2. Rhode Island Quality Institute’s Laura Adams on How Data Can Fight Opioid Addiction

Before she spoke at the Mayo Clinic Center for Innovation’s Transform 2017 meeting in Rochester, Minnesota, Laura Adams sat down with Healthcare Analytics News™ to discuss her work on camera. She is the CEO of the Rhode Island Quality Institute, which is compiling a comprehensive database of healthcare information in the state.

“We wanted to be the nation’s living laboratory, the petri dish for innovation. I’m happy to say 17 years later I think that we can legitimately claim that mantle now,” she said.

Her multi-part interview covered multiple topics.

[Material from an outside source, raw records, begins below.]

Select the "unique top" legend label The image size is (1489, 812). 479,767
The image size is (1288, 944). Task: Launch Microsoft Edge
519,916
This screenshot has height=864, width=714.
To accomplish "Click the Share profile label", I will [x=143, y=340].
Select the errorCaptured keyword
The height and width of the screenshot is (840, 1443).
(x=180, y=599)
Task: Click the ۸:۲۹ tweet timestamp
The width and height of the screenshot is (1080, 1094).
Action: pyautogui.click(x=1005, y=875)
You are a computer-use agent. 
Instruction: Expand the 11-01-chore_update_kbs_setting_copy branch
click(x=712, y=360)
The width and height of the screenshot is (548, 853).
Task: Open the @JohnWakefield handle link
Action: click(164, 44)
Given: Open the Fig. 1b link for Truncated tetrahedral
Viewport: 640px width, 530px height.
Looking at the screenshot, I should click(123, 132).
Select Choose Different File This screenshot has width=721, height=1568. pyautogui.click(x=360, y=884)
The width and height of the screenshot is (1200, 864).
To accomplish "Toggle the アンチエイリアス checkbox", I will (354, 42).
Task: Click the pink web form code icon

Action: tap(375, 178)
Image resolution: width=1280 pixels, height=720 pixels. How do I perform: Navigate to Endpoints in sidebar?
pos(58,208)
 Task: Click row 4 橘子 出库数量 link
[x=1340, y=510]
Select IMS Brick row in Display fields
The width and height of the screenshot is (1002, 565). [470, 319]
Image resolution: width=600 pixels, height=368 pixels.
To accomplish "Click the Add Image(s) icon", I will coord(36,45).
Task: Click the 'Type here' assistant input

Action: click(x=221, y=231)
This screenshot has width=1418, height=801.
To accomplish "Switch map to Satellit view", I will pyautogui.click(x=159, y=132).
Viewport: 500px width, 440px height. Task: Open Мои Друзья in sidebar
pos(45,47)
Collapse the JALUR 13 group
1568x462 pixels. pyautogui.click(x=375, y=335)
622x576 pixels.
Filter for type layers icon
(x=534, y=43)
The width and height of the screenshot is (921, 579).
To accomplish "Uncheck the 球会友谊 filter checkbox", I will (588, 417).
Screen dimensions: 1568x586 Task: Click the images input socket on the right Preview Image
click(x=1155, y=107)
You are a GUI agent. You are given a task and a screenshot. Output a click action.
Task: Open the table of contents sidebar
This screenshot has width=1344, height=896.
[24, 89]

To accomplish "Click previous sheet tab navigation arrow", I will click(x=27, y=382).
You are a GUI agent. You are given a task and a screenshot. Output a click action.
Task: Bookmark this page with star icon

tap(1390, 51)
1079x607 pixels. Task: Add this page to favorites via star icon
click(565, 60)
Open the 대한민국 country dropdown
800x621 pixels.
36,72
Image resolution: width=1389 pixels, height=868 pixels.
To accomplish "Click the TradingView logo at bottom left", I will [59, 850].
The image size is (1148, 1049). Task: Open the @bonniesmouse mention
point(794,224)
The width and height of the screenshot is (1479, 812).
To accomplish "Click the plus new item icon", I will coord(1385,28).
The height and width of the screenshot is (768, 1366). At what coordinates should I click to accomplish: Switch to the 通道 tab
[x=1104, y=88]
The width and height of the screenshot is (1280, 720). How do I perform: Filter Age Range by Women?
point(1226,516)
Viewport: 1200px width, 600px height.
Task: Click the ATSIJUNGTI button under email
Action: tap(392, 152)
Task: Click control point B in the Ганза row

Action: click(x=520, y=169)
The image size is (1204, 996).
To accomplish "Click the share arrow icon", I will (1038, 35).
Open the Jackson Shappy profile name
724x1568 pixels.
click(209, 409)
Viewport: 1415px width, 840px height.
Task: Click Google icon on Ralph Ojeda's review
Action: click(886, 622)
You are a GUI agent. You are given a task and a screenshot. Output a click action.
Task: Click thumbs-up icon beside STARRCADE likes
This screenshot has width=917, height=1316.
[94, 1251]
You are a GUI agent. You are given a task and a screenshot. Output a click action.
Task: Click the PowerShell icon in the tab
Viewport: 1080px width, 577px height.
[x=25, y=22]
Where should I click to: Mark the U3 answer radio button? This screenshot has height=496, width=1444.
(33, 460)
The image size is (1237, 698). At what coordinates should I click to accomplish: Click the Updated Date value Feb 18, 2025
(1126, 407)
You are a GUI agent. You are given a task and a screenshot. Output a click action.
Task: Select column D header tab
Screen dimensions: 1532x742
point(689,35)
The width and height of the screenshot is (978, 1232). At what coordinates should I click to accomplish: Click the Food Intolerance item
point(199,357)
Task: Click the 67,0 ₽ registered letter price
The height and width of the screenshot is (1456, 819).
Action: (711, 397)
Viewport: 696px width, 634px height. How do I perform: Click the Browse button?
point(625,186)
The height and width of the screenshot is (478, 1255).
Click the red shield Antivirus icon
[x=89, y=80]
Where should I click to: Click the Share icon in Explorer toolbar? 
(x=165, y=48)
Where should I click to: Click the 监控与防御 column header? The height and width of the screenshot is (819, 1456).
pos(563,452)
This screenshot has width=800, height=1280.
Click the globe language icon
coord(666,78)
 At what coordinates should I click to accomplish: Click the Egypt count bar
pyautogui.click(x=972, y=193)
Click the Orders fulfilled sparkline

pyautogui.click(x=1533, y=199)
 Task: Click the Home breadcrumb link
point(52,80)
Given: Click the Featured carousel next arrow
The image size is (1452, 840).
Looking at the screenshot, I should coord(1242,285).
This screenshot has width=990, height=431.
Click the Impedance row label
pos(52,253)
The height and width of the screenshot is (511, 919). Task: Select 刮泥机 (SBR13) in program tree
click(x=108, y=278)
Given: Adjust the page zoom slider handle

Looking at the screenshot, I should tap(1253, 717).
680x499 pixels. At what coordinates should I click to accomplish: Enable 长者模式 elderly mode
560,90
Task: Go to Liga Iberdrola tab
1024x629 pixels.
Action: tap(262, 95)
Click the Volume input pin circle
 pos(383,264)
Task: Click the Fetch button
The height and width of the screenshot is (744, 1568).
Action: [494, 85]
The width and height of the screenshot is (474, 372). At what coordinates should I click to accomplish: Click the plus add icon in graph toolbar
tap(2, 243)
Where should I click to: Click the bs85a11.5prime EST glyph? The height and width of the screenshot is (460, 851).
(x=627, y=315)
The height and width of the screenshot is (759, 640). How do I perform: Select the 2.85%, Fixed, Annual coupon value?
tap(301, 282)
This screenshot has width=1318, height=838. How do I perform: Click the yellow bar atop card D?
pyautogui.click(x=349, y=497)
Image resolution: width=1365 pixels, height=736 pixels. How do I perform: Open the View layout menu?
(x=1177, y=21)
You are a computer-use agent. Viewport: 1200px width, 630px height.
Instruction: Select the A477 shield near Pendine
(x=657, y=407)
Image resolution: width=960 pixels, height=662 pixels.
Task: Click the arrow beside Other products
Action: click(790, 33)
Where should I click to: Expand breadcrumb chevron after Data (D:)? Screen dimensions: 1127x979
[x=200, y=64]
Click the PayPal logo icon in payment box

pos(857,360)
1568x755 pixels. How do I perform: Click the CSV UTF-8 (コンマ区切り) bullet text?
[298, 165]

She spoke passionately about how RIQI’s work is being used in the fight against opioid abuse, to test artificial intelligence overlays for outcome prediction, and to move away from the “toxic” fee-for-service model.

In June, a pair of Stanford researchers wrote a well-read piece for the New England Journal of Medicine to argue that healthcare should “move past the hype cycle” when it came to machine learning technologies. One of the authors, Jonathan H. Chen, MD, PhD, is an assistant professor of medicine in the Stanford Center for Biomedical Informatics Research.

Speaking to Healthcare Analytics News™, Chen talked at length about the potential that artificial intelligence (AI) holds for medicine and outlined the motivation behind the commentary:

“I actually think AI has huge potential for medicine, that’s exactly the type of stuff that I’m working on. If there’s a backlash because people overhype what’s possible too early on, it becomes harder to invest in the longer-term work…People just don’t have the right expectations at times.”